Cluster analysis: hclust manipulation possible?
On Mon, 16 Nov 2009, Jopi Harri wrote:
I am doing cluster analysis [hclust(Dist, method="average")] on data that potentially contains redundant objects. As expected, the inclusion of redundant objects affects the clustering result, i.e., the data a1, = a2, = a3, b, c, d, e1, = e2 is likely to cluster differently from the same data without the redundancy, i.e., a1, b, c, d, e1. This is apparent when the outcome is visualized as a dendrogram. Now, it seems that the clustering result for which the redundancy has been eliminated is more robust for the present assignment than that of the redundant data. Naturally, there is no problem in the elimination: just exclude the redundant objects from Dist. However, it would be very convenient to be able to include the redundant objects in the *dendrogram* by attaching them as 0-level branches to the subtrees, i.e.: 1.0........-------........ 0.5....___|__...._|_...... 0.0.._|_..|..|..|.._|_.... ....|.|.|.|..|..|.|...|... ...a1a2a3.b..c..d.e1.e2... instead of 1.0........-------........ 0.5....___|__...._|_...... 0.0...|...|..|..|...|..... ......a1..b..c..d..e1..... The question: Can this be accomplished in the *dendrogram plot* by manipulating the resulting hclust data structure or by some other means, and if yes, how?

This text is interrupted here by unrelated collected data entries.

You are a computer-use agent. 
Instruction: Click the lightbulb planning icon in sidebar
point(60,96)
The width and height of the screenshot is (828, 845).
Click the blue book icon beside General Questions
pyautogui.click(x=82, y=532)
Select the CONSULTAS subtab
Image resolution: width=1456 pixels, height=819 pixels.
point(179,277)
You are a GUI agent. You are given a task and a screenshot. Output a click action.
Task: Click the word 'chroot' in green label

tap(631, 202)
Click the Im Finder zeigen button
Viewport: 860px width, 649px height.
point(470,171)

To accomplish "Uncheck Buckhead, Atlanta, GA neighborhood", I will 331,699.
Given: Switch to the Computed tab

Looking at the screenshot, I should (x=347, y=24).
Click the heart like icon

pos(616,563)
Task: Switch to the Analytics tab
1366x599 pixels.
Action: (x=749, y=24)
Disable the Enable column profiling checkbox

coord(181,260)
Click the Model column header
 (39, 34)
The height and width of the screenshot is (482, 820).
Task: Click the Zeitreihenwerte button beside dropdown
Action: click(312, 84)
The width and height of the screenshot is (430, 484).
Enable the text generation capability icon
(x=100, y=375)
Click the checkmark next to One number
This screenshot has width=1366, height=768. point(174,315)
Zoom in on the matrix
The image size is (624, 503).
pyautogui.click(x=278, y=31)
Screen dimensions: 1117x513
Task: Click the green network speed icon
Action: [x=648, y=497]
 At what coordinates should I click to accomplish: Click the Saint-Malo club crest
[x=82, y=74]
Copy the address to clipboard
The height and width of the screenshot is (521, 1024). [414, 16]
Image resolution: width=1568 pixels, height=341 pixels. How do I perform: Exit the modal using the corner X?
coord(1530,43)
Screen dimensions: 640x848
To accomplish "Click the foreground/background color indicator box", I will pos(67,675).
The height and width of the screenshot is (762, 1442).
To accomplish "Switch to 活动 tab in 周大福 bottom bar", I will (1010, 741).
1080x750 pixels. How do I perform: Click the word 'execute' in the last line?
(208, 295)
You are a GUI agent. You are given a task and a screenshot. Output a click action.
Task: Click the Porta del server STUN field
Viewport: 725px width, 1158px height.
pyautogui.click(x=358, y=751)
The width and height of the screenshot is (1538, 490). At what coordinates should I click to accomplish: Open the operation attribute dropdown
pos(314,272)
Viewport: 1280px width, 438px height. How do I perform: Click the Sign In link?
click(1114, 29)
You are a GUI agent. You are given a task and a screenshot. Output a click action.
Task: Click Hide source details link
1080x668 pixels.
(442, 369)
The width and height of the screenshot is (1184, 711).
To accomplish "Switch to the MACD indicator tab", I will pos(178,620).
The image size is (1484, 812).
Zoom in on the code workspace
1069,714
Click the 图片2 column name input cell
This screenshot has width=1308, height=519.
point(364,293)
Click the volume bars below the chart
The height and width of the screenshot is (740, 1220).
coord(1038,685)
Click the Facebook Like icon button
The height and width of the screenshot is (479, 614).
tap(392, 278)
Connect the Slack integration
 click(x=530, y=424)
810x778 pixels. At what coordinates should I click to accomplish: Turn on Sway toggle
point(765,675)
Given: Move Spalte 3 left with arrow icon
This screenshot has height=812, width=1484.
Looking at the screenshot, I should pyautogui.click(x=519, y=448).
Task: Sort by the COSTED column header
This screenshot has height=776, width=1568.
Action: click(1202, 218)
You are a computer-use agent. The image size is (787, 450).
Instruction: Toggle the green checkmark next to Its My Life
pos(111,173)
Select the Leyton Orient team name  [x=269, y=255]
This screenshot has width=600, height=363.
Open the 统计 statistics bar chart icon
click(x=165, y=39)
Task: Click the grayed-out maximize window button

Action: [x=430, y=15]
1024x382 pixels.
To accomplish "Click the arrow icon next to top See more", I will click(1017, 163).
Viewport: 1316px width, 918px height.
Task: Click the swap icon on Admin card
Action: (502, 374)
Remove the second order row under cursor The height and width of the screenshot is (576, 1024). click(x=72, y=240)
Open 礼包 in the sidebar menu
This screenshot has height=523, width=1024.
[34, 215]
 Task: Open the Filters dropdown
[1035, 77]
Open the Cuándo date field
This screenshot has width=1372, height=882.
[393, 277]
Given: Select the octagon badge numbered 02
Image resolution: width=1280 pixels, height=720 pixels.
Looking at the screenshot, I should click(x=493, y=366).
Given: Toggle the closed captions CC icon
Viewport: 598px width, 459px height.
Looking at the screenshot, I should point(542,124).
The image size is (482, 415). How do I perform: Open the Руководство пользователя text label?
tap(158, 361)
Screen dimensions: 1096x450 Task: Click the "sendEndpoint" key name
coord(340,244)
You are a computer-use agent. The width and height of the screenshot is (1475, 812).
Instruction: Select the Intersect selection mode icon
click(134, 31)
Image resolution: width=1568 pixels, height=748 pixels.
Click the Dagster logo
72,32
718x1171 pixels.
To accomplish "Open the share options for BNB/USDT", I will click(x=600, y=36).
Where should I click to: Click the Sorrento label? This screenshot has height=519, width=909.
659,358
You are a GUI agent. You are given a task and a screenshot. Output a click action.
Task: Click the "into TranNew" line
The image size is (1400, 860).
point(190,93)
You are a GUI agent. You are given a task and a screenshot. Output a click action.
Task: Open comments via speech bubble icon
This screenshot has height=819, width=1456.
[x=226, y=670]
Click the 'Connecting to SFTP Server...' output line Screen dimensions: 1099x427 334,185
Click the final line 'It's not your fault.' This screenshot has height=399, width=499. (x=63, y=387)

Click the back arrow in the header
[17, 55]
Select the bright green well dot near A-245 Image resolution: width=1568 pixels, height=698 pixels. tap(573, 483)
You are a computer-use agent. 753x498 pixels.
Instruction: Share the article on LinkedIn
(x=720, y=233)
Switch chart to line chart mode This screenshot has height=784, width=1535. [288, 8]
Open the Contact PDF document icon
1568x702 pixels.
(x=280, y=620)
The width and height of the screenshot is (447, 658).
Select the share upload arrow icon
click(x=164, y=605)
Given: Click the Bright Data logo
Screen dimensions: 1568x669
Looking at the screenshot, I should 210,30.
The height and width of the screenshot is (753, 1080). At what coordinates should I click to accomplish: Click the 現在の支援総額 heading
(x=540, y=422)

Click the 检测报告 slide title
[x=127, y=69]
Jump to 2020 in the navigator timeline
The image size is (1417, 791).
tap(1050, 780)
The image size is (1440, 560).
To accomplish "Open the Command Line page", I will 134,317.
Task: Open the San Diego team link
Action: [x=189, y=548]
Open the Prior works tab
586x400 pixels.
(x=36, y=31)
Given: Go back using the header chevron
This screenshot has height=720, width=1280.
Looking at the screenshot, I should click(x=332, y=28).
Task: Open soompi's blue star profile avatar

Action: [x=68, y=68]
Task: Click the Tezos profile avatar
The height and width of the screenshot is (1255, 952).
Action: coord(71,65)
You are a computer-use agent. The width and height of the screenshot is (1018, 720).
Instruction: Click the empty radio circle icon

Yes, you need to study ?hclust particularly the part about 'Value' from which you will see what needs modification. Here is a very simple example:
res <- hclust(dist(1-diag(3)*rnorm(3))) plot(res) res2 <- res res2$merge <- rbind(-cbind(1:3,4:6), matrix(ifelse( res2$merge<0, -res2$merge, res2$merge+sum(res2$merge<0)),2)) res2$height <- c(rep(0,3), res2$height) res2$order <- as.vector( rbind(res2$order,(4:6)[res2$order]) ) plot(res2) str( res ) str( res2 )
Alternatively, you could use as.dendrogram( res ) as the point of departure and manipulate the value. HTH, Chuck
Jopi Harri
______________________________________________ R-help at r-project.org mailing list https://stat.ethz.ch/mailman/listinfo/r-help PLEASE do read the posting guide http://www.R-project.org/posting-guide.html and provide commented, minimal, self-contained, reproducible code.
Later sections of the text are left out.